### Gelesenes anwenden
A – Was ist laut dem Text über bcdboot die primäre Funktion des bcdboot-Kommandos?
B – Schreiben Sie den Abschnitt aus dem Text über bcdboot von „Das bcdboot-Kommando ist“ bis „der primären Boot-Struktur.“ wortgetreu ab.
C – Welche Wörter mit Bindestrich, die mit „Boot-“ beginnen, kommen im Text über bcdboot vor? Nennen Sie jedes nur einmal.

== Text zur Analyse ==

Das bcdboot-Kommando ist ein Befehlszeilenwerkzeug in Microsoft Windows-Betriebssystemen, dessen primäre Funktion die Erstellung oder Reparatur der Boot Configuration Data (BCD) Speicherung ist. Dieses Werkzeug operiert auf der Systempartition und kopiert die notwendigen Boot-Dateien, wie den Boot Manager und die Boot-Lader, um ein funktionsfähiges Startumfeld zu etablieren. Seine Anwendung ist kritisch bei der Wiederherstellung der Boot-Fähigkeit nach Fehlkonfigurationen oder Beschädigungen der primären Boot-Struktur.
Konfiguration
Die Befehlssyntax erlaubt die spezifische Zuweisung von Pfaden zu den Boot-Dateien und die Einrichtung von Startoptionen, was eine präzise Steuerung des Systemstartvorgangs ermöglicht. Eine fehlerhafte Konfiguration dieser Daten kann zur Nicht-Startbarkeit des Systems führen.

===
== Ausgangsmaterial ==

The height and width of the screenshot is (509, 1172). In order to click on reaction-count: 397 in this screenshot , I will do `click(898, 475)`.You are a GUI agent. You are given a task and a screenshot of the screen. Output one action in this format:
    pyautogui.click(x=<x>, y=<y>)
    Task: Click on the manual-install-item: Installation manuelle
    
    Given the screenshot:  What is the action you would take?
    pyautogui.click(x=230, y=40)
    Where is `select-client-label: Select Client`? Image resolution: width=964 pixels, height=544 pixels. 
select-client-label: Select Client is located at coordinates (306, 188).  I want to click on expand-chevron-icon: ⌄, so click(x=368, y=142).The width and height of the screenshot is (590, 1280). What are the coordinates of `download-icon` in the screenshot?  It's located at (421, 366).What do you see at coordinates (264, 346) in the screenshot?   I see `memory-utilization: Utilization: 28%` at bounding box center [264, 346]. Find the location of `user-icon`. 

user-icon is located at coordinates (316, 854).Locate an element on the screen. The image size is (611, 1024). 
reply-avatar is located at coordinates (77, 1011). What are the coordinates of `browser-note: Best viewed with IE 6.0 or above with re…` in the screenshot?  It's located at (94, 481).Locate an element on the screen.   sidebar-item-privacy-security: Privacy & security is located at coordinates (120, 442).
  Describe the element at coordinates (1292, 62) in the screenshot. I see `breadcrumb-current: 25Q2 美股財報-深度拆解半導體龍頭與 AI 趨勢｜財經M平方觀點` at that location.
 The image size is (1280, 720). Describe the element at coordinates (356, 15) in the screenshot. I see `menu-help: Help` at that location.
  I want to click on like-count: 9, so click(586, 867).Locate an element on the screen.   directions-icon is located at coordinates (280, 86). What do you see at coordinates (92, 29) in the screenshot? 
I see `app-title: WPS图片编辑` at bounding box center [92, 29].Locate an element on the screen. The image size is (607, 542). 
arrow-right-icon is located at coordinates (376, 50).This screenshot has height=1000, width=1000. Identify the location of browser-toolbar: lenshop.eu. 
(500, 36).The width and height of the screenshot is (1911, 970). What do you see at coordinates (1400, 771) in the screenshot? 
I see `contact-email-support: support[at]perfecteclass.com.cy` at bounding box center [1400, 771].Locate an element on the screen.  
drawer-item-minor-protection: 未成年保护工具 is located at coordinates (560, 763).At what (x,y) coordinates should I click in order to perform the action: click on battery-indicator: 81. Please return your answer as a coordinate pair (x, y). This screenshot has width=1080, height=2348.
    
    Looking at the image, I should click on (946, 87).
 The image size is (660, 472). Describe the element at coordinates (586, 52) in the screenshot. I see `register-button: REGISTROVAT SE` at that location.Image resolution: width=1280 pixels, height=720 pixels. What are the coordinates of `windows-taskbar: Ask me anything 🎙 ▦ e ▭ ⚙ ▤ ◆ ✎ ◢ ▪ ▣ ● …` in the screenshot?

===

### Ergebnisse der Übung
A – Die Erstellung oder Reparatur der Boot Configuration Data (BCD) Speicherung.

B –
Das bcdboot-Kommando ist ein Befehlszeilenwerkzeug in Microsoft Windows-Betriebssystemen, dessen primäre Funktion die Erstellung oder Reparatur der Boot Configuration Data (BCD) Speicherung ist. Dieses Werkzeug operiert auf der Systempartition und kopiert die notwendigen Boot-Dateien, wie den Boot Manager und die Boot-Lader, um ein funktionsfähiges Startumfeld zu etablieren. Seine Anwendung ist kritisch bei der Wiederherstellung der Boot-Fähigkeit nach Fehlkonfigurationen oder Beschädigungen der primären Boot-Struktur.

C – Boot-Dateien, Boot-Lader, Boot-Fähigkeit, Boot-Struktur